The Goldwater Center for Constitutional Government issued a research report by its Director, Nick Dranias, that criticizes the current state of public local government, and proposes a new model for by means of a Local Liberty Charter. (See A New Charter for American Cities). These shortcomings include:
1. [the creation of numerous] special districts to engage in spending projects that would otherwise be unconstitutional under reforms enacted after the stagflation of the 1970s. . . .
2. Arizona’s local governments are functioning as if securing liberty were irrelevant to their mission. . . . If anything, the growth of local government has been a detriment to liberty.”
3. Local government bureaucracies are more intrusive, opaque and less accountable than ever, with public records request responsiveness in Arizona receiving a grade of “F” . . . .
4. Legitimate governments are meant to secure liberty. Local governments are no exception.
5. These principles of liberty [in state constitutions], however, are not reliably enforced at any level of government.

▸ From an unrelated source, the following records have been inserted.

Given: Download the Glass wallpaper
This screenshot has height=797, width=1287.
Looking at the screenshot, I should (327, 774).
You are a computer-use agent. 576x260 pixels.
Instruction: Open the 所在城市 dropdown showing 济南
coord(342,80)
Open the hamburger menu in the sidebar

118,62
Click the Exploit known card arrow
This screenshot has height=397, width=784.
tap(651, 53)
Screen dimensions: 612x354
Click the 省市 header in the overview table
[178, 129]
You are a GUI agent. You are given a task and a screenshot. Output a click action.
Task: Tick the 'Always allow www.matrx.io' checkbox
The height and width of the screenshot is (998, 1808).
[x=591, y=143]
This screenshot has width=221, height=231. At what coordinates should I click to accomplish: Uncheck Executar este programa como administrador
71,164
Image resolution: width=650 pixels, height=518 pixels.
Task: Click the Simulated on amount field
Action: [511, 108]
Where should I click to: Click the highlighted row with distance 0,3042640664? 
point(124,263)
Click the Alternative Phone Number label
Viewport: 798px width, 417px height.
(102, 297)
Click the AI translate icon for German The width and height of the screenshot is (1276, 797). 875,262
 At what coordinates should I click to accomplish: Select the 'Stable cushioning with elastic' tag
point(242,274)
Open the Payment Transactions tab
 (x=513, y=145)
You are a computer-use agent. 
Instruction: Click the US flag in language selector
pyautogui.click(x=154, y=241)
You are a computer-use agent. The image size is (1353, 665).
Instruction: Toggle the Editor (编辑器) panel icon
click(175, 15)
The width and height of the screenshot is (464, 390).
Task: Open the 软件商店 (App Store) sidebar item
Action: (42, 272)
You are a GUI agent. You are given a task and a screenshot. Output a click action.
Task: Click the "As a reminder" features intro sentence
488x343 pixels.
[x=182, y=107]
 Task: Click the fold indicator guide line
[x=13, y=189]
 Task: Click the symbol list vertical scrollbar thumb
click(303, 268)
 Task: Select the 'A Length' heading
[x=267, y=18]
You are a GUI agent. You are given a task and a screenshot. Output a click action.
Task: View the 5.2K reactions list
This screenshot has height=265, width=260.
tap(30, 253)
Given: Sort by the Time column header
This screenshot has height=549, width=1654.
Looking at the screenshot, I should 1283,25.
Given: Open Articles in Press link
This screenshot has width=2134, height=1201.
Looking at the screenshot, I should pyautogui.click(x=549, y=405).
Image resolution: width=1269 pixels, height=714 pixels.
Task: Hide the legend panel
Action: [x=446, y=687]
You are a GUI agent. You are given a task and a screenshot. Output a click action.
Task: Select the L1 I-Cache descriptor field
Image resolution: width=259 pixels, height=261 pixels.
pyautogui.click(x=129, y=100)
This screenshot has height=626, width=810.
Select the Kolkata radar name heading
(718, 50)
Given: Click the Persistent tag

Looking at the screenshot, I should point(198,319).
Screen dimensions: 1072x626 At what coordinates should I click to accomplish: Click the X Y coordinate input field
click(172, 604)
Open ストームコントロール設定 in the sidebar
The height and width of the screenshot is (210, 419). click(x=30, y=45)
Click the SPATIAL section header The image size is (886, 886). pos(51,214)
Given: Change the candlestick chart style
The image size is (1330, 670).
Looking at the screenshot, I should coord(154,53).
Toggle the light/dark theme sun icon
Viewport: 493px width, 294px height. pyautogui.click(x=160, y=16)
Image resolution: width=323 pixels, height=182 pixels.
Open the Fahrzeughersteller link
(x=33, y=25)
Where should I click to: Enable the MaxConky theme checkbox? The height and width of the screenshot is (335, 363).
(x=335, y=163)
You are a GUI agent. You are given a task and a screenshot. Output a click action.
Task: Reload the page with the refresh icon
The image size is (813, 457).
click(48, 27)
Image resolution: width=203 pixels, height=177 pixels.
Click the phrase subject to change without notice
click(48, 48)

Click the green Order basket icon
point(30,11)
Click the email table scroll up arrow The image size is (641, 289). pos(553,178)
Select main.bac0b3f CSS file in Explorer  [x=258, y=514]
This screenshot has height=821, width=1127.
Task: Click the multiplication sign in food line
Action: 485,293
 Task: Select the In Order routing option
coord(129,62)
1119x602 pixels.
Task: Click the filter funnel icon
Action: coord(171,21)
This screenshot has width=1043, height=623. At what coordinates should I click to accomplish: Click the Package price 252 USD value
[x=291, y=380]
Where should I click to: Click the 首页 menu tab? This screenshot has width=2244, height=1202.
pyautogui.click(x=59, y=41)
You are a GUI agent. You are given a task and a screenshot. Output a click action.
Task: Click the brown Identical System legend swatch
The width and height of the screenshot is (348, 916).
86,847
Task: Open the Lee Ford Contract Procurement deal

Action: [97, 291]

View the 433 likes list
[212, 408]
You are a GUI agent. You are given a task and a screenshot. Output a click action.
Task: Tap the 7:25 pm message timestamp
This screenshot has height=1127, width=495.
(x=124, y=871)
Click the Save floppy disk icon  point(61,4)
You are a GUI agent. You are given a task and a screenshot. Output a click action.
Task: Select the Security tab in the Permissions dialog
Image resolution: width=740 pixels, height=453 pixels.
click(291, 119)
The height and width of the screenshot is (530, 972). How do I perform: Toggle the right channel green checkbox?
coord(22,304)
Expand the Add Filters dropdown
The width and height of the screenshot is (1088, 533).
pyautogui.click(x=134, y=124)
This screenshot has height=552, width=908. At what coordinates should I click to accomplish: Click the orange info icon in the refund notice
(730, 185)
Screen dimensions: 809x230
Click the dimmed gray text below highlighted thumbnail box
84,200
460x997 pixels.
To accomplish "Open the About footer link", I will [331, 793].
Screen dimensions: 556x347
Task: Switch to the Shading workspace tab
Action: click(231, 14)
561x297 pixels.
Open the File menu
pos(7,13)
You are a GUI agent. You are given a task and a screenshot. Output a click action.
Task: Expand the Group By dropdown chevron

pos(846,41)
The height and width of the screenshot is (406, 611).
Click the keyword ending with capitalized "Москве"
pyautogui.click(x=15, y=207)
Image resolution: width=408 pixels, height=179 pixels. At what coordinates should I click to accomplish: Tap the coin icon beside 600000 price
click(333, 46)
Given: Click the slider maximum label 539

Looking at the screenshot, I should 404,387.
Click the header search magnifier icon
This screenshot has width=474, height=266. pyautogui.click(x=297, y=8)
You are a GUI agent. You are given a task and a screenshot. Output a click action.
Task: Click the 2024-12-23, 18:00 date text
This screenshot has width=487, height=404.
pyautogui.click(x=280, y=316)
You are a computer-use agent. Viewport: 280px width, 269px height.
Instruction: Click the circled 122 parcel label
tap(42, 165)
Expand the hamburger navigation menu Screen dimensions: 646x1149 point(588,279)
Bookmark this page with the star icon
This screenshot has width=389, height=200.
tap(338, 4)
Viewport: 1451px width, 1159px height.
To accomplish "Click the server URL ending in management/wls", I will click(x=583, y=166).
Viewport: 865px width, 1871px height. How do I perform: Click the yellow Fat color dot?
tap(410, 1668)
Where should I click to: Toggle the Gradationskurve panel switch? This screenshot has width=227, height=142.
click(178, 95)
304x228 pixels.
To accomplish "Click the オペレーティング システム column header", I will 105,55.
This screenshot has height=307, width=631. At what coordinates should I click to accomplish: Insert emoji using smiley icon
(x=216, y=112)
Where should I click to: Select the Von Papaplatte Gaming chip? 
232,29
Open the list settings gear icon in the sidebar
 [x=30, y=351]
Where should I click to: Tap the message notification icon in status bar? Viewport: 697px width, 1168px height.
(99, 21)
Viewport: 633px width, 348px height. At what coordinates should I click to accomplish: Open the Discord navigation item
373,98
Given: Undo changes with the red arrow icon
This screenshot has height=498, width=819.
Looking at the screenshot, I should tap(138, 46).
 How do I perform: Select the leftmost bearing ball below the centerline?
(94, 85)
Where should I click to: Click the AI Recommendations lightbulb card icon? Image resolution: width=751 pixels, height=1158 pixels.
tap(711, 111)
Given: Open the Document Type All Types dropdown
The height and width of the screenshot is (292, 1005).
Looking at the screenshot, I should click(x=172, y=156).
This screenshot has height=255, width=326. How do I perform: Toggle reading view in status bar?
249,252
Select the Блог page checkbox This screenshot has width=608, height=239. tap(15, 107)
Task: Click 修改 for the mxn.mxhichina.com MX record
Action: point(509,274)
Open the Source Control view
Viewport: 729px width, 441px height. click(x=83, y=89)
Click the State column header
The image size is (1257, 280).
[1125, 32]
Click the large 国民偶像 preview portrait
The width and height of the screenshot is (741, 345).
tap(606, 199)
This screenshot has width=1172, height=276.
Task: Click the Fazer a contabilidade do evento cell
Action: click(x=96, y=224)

6. Our political system has led to a concentration of power at the local level that would be anathema elsewhere in government.
7. There are “too few checks on the abuse of local power” and that addressing this problem requires “systematic” reform.
All of the above criticisms of public local government apply equally well to private, contractual local HOA governments. Just extend “public local government” to that of an “indirect” delegation of legislative powers by means of a public-private governance partnership, otherwise known as the homeowners association.
The report does include a discussion of the very important and often misunderstood concept of factions and minority rights, and how our democratic principles was designed to deal with the problems of “majority rule.” I am reminded of the first inaugural speech in 1801 of that preeminent advocate of individual rights and freedoms, Thomas Jefferson, who said,
A wise and frugal government, which shall restrain men from injuring one another, shall leave them otherwise free to regulate their own pursuits . . . . This is the sum of good government.
Jefferson understood the need for regulations to prevent one faction, HOA special interests and misguided boards of directors, from injuring another faction, the homeowner-members, and from trampling on the unalienable rights of the less powerful minority. And if indeed misguided statutes have been employed in this dominance by one faction, then it is the duty of government to establish justice by correcting the mistakes of the past, and intervening to right the wrongs.
However, I am skeptical of the proposed solution to the problems of local government by means of an activist judiciary to enforce justice and the equal application of the laws. The decisions and events related to the Maricopa Superior Court in Arizona that raise serious questions of the integrity of the court, as described in prior Commentaries on this website, do not engender warm-hearted support that the judiciary will not be influenced by current public policy and politics. (See HOAs and the integrity of the AZ Superior Court).
This report is lengthy, but must be read and discussed in order to understand the alternatives for a New America. More HOA private governments, or a return to the democratic governments answerable and accountable to the supreme law of the land, the Constitution.